▸ **Objective**
Transcribe the records verbatim from the line with "Open the Individual" up to and including the end of the records.

▸ **Given records**
** START **

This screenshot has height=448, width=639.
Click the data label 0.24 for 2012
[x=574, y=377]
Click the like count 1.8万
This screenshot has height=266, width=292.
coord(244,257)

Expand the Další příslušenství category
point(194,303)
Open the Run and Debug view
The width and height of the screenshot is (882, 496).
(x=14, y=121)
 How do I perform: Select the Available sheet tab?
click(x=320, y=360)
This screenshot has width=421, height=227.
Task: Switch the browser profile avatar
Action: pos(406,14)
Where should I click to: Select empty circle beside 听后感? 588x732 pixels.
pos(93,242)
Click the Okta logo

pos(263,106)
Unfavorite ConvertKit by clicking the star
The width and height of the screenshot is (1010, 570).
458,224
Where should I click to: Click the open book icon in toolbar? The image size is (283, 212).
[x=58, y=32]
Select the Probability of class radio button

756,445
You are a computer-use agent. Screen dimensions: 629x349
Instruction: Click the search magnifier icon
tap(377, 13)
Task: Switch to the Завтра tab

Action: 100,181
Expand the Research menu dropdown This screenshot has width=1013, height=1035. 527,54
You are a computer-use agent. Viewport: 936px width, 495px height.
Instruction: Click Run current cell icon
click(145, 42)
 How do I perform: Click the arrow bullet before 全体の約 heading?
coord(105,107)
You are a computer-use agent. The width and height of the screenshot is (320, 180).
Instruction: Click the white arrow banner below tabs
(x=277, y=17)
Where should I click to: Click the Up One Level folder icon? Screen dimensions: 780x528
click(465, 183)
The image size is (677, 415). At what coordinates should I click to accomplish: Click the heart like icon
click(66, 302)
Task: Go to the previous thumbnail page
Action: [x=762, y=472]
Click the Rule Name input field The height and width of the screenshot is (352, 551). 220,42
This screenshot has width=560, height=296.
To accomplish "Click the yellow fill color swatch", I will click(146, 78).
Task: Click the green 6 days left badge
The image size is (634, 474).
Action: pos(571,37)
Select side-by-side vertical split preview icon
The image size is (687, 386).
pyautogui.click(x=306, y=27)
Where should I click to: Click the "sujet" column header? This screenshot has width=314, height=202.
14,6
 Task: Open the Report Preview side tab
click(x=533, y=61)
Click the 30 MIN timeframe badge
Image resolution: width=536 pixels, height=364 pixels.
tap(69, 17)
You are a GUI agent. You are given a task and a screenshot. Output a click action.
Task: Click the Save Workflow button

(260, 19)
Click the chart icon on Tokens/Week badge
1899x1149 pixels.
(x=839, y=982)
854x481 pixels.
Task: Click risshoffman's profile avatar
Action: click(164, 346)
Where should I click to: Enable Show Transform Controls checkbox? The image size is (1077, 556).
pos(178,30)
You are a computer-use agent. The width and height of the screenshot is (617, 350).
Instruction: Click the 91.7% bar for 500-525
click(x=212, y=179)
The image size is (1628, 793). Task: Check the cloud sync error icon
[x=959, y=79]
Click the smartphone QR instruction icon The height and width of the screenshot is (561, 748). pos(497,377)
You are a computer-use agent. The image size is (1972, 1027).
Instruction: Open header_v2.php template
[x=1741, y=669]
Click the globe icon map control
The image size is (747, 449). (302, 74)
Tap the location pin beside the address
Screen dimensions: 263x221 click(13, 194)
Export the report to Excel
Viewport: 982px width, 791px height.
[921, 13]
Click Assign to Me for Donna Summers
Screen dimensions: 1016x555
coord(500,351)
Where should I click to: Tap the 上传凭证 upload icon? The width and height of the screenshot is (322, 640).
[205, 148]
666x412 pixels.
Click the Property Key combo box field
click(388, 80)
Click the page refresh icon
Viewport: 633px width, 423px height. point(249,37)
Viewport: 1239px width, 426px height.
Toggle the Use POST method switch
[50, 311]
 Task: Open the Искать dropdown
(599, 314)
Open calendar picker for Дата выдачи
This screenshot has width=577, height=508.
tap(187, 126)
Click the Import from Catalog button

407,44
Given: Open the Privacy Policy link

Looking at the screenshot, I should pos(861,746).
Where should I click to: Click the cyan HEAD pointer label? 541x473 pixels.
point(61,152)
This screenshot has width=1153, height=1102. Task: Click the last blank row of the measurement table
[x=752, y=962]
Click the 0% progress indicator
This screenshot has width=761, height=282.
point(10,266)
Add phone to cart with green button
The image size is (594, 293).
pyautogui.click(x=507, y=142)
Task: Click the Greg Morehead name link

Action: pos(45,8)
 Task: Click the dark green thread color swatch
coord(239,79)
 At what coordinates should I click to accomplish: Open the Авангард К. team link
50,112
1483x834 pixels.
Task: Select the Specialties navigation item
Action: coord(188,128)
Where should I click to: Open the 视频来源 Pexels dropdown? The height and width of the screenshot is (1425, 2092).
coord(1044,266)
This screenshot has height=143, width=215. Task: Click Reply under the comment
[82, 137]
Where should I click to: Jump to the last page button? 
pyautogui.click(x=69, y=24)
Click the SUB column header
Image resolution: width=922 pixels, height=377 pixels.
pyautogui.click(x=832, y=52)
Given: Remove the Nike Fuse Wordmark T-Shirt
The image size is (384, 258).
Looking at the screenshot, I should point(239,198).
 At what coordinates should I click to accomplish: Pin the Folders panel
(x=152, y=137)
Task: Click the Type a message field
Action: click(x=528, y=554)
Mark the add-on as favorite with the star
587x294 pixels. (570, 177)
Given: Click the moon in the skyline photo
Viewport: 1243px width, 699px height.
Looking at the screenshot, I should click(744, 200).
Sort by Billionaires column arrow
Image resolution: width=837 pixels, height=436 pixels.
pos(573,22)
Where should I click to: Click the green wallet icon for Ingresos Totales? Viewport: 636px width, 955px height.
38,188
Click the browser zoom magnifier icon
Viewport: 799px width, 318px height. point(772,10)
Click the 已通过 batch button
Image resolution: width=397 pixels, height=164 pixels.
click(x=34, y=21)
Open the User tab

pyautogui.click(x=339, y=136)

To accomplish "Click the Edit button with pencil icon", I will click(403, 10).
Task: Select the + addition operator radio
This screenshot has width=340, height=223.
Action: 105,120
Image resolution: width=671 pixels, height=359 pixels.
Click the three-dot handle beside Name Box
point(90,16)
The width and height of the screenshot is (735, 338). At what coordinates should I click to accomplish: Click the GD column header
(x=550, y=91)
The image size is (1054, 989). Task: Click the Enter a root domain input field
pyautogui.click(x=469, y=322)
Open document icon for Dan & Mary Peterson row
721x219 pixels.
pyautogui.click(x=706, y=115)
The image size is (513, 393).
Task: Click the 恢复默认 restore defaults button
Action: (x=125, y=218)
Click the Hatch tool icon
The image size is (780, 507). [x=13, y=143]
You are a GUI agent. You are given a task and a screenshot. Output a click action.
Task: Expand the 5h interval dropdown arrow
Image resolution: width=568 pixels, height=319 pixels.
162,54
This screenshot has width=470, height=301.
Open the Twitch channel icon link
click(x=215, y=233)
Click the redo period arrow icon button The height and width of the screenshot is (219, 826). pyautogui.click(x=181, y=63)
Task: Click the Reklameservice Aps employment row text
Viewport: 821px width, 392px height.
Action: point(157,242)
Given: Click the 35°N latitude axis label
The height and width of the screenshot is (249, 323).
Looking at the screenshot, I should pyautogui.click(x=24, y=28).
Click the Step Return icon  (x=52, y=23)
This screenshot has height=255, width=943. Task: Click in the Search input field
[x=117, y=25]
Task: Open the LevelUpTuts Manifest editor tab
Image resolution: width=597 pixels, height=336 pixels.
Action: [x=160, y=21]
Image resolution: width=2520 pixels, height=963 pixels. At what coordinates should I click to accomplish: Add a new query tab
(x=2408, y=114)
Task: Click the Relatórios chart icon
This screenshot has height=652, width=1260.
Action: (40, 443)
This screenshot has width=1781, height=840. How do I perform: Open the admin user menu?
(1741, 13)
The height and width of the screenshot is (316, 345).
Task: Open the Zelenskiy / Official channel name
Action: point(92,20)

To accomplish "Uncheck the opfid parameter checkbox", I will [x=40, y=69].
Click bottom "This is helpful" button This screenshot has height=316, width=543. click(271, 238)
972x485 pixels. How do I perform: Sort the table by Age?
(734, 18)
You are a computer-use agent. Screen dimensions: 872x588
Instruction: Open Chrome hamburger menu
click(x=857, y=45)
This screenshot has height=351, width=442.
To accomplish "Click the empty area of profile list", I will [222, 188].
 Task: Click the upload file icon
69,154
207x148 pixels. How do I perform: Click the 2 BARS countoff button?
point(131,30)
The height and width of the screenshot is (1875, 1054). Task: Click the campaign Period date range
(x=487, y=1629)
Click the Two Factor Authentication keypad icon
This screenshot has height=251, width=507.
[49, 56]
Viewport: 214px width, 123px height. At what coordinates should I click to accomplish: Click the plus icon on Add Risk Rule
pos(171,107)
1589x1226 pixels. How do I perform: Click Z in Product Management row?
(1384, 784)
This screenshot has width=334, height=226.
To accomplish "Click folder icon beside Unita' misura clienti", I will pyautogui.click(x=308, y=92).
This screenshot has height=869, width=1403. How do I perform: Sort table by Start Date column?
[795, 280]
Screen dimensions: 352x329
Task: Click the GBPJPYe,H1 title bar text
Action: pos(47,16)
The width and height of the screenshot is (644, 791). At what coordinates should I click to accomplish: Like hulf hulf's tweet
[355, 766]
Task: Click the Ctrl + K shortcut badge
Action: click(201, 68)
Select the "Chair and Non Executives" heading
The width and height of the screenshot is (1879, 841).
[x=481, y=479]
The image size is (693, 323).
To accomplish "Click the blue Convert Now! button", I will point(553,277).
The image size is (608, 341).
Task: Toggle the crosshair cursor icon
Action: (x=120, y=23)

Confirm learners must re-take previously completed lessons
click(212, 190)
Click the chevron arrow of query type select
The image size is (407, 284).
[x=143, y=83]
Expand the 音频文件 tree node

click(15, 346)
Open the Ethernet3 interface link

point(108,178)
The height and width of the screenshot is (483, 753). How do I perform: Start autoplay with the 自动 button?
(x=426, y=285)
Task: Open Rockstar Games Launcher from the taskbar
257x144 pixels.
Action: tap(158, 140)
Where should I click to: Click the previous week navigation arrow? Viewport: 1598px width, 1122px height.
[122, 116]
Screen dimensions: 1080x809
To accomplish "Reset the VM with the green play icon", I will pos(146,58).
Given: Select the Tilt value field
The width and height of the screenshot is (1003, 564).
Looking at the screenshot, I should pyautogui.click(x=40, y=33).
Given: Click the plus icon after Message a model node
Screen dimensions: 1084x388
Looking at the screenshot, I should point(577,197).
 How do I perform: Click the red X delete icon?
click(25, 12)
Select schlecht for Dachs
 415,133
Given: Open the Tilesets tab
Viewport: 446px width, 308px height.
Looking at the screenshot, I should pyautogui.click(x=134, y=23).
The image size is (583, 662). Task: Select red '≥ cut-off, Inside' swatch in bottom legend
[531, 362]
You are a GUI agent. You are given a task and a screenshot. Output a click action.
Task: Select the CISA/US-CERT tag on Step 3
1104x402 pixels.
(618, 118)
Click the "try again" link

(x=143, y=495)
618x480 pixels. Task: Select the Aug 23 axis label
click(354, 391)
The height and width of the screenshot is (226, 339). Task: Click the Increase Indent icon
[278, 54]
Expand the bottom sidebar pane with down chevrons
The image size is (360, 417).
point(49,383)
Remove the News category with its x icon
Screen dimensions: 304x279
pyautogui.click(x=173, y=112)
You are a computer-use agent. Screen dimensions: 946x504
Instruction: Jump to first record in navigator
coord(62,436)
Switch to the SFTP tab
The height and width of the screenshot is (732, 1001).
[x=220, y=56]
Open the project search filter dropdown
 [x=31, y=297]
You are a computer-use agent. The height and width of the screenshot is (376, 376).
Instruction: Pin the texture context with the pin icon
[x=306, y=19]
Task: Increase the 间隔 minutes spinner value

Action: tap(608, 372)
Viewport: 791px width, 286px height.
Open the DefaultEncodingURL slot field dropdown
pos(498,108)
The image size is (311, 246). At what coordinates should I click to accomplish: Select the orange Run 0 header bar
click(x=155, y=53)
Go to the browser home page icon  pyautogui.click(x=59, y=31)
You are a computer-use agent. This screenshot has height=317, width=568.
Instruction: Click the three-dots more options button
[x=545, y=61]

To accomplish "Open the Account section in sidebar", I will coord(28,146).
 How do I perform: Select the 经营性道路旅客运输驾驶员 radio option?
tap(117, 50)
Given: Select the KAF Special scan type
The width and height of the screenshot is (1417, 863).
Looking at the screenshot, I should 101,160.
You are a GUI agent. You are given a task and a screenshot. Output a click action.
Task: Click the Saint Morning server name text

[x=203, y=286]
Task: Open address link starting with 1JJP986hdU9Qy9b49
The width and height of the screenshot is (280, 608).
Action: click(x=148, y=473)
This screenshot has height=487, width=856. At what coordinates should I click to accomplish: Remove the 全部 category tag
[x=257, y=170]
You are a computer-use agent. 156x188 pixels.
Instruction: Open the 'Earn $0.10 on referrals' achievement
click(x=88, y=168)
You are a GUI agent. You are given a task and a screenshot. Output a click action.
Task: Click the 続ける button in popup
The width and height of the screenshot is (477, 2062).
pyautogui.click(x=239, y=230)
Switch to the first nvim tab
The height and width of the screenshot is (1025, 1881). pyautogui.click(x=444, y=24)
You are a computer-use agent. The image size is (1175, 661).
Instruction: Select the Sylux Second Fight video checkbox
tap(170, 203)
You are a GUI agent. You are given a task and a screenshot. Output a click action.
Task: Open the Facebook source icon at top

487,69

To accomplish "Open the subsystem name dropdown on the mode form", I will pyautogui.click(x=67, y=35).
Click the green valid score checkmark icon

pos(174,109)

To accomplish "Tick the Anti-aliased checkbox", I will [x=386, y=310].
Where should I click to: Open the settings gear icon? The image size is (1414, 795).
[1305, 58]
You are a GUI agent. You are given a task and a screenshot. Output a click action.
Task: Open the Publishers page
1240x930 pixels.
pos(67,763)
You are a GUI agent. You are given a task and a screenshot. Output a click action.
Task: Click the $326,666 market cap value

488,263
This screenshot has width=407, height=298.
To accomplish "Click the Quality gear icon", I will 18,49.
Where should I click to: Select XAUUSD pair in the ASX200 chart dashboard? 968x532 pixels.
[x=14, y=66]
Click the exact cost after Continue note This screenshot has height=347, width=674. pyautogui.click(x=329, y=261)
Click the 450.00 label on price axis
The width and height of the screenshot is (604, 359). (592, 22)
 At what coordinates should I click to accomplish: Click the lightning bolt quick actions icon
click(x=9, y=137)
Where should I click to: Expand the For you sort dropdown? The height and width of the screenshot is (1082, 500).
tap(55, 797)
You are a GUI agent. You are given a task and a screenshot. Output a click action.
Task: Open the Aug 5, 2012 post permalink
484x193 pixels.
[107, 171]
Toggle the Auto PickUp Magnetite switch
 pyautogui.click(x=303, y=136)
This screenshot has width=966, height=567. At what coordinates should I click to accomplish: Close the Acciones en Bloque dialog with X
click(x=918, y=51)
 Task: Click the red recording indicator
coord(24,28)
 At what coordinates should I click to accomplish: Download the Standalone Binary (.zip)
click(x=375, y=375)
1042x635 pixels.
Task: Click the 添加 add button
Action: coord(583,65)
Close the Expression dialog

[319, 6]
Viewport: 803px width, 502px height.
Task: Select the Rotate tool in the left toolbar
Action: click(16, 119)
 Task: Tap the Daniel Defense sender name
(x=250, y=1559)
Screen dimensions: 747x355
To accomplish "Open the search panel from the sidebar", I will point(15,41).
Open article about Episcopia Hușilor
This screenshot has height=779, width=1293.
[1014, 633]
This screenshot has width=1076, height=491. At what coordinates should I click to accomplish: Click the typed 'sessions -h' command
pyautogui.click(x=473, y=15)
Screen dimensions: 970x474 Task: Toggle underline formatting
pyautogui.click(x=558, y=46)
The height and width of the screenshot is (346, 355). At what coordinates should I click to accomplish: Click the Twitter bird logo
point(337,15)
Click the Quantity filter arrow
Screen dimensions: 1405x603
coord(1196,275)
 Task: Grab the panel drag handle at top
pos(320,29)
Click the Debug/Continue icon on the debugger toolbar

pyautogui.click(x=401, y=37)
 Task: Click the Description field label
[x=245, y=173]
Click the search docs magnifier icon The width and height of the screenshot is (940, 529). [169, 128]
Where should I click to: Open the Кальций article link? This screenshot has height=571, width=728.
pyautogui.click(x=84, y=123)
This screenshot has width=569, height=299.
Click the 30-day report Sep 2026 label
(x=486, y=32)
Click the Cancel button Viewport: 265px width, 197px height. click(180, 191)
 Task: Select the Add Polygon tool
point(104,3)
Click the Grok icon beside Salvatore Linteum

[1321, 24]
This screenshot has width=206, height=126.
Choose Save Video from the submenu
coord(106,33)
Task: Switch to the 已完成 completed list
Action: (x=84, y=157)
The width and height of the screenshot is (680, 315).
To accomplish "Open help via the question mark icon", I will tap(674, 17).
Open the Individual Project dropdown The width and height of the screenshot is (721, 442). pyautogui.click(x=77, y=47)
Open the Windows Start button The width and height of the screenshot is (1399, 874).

** END **

▸ **Full response**
Open the Individual Project dropdown The width and height of the screenshot is (721, 442). pyautogui.click(x=77, y=47)
Open the Windows Start button The width and height of the screenshot is (1399, 874).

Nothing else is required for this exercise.